This floe clusters datasets based on pre-generated fingerprints using Tanimoto similarity calculation and sklearn agglomerative clustering, also known as hierarchical clustering.

For details, see sklearn docs at https://scikit-learn.org/stable/modules/clustering.html#hierarchical-clustering

The fingerprint input for this floe can be pre-generated using the following two Floes in this package.

  • Fingerprint Generation

  • Fingerprint Generation (User Defined) Floe

This Floe has to cache records and generate an NxN similarity matrix, therefore, it is not suitable for handling a very large dataset (more than 100K).

To run this floe using large datasets (greater than 10K records) please try increasing the “Memory for TSNE and Clustering Cubes” parameter.

If enabled, TSNE, T-distributed Stochastic Neighbor Embedding, will occur after clustering.

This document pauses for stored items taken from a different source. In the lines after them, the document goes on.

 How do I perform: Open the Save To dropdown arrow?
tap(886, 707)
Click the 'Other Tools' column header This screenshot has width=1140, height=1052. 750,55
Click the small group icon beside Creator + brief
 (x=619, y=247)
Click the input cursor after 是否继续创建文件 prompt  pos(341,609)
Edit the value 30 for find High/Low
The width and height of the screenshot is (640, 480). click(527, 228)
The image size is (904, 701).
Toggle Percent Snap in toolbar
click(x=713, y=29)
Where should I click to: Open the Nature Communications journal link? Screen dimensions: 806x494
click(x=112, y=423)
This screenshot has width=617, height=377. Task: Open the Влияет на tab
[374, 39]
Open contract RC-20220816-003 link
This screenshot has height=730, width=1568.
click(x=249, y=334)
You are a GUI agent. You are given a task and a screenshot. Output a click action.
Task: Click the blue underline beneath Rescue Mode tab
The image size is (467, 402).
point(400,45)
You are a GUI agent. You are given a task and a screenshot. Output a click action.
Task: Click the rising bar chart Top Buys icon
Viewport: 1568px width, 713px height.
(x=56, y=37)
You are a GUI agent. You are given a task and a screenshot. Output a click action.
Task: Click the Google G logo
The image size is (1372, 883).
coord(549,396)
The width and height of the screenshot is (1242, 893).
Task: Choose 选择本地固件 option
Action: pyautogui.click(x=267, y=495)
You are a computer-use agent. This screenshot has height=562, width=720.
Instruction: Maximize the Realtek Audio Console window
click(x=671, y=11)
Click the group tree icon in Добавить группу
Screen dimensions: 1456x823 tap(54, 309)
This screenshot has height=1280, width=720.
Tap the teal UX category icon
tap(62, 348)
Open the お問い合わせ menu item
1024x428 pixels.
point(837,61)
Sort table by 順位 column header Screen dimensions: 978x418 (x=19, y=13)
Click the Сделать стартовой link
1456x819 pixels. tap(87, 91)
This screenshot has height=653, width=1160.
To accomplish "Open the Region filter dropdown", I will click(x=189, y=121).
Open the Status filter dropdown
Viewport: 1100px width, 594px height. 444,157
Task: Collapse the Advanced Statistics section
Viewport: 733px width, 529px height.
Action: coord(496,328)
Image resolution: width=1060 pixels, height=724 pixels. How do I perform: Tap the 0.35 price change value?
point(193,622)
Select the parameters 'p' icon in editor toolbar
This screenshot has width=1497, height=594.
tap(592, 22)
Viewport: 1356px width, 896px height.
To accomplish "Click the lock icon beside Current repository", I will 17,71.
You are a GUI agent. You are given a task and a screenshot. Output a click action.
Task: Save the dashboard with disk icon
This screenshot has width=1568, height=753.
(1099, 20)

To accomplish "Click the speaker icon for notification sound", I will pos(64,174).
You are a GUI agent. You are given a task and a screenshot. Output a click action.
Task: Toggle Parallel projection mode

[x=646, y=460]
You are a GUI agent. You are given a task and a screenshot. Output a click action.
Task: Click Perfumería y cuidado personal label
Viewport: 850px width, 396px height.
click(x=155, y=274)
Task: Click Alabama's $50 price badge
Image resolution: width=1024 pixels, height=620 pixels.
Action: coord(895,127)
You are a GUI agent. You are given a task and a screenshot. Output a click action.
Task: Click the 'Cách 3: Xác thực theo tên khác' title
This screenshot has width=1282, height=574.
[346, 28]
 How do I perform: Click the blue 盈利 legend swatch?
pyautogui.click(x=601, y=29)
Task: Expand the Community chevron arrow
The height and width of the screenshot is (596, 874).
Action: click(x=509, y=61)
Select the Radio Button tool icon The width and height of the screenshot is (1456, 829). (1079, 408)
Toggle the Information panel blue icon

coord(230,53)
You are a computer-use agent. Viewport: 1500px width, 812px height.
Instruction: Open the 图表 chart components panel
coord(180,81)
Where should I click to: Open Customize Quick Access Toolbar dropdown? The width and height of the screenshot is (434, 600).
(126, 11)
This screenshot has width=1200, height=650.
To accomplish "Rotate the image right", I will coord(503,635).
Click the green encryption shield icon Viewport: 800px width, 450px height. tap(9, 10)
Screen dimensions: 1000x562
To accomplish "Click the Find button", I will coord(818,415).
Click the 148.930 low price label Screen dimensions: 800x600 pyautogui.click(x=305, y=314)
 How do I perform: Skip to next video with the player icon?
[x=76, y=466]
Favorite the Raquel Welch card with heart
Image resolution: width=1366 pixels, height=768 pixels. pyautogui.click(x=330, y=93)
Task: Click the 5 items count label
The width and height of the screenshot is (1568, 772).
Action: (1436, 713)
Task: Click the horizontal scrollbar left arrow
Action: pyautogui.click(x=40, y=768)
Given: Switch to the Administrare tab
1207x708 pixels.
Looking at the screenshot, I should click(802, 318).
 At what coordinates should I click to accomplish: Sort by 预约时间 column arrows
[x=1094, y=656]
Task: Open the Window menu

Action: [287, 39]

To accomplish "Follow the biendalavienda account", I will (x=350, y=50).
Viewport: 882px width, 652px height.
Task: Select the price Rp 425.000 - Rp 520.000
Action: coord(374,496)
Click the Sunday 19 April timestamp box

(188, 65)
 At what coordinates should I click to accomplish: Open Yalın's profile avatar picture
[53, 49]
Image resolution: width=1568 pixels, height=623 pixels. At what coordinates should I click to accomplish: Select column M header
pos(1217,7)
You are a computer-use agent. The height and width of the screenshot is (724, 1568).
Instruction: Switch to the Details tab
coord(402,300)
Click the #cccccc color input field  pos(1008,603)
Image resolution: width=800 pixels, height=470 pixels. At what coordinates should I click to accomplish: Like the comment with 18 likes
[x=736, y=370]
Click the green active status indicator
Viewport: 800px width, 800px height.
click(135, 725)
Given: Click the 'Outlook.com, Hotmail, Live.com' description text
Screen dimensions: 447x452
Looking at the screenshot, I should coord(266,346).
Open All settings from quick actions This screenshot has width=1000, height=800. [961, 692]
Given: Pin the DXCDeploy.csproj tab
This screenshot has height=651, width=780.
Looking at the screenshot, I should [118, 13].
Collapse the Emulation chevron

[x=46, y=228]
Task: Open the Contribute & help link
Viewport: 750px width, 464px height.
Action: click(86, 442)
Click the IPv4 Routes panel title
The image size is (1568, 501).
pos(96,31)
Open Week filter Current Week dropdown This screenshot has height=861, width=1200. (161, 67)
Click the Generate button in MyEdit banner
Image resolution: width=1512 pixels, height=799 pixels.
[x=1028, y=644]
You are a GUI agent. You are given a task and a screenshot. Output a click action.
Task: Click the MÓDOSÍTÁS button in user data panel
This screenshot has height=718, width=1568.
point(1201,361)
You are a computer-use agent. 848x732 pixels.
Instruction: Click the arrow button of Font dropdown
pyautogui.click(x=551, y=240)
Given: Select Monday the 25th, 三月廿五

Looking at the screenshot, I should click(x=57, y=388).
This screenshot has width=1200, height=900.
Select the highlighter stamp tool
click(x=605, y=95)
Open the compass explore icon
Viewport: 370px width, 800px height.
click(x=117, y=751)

This is a tool to visualize high-dimensional data. This step in the floe is optional, and the floe may run faster if this step is disabled.

The Floe can generate the following datasets:

  • Members dataset that will contain each molecule from the input dataset with cluster id, cluster size, and cluster member id data fields.

  • Cores dataset that contains one representative from each cluster with the cluster id and cluster size data fields.

  • Singletons dataset that contains clusters with only one member.

When writing the singletons dataset, neither the members nor the cores output datasets will contain the singleton records.

Promoted Parameters

Title in user interface (promoted name)

Inputs

Input Dataset (in): Dataset to cluster

  • Required

  • Type: data_source

Outputs

Cluster Members (members): Name of output member dataset, containing all cluster members.

  • Required

  • Type: dataset_out

  • Default: Hierarchical_clustering_members

Cluster Cores (cores): Representative members, one for each cluster

  • Type: dataset_out

  • Default: Hierarchical_clustering_cores

Singletons (singletons): Name of output singletons dataset

  • Type: dataset_out

  • Default: Hierarchical_clustering_singletons

Floe Report Name (cluster_report_name):

  • Required

  • Type: string

  • Default: Hierarchical_clustering_report

Failed Records (failed): Dataset with failed records.

  • Required

  • Type: dataset_out

  • Default: Hierarchical_clustering_failed

Cluster Settings

Minimum Similarity Score Cutoff (Similarity Minimum Cutoff): This cutoff controls the sparsity of the similarity matrix used for clustering. It is the minimumsimilarity score required to be included in the matrix: scores below this will be set to 0.0 in thematrix.

  • Type: decimal

  • Default: 0.05

Fingerprint Field (fingerprint_field): Tag name for the field that stores fingerprints.

  • Required

  • Type: field_parameter

Use TSNE (tsne_switch): Turn off TSNE to reduce memory usage, for very large datasets.

  • Required

  • Type: boolean

  • Default: True

  • Choices: [True, False]

Memory for TSNE and Clustering Cubes (clustering_memory): For large datasets, try increasing the memory limit.

  • Required

  • Type: decimal

  • Default: 2800

Hierarchical Clustering Settings

Number of Clusters (n_clusters): The number of clusters to find.

  • Required

  • Type: integer

  • Default: 10

Hierarchical Clustering Advanced Settings

Compute Full Tree (compute_full_tree): Stop early the construction of the tree at n_clusters. This is useful to decrease computation time if the number of clusters is not small compared to the number of samples. This option is useful only when specifying a connectivity matrix. Note also that when varying the number of clusters and using caching, it may be advantageous to compute the full tree. It must be True if distance_threshold is not None. By default compute_full_tree is “auto”, which is equivalent to True when distance_threshold is not None or that n_clusters is inferior to the maximum between 100 or 0.02 * n_samples. Otherwise, “auto” is equivalent to False.

  • Required

  • Type: string

  • Default: auto

  • Choices: [‘auto’, ‘True’, ‘False’]

Linkage (linkage): Which linkage criterion to use. The linkage criterion determines which distance to use between sets of observation. The algorithm will merge the pairs of cluster that minimize this criterion.‘average’ uses the average of the distances of each observation of the two sets.‘complete’ or ‘maximum’ linkage uses the maximum distances between all observations of the two sets.‘single’ uses the minimum of the distances between all observations of the two sets.

  • Required

  • Type: string

  • Default: average

  • Choices: [‘complete’, ‘average’, ‘single’]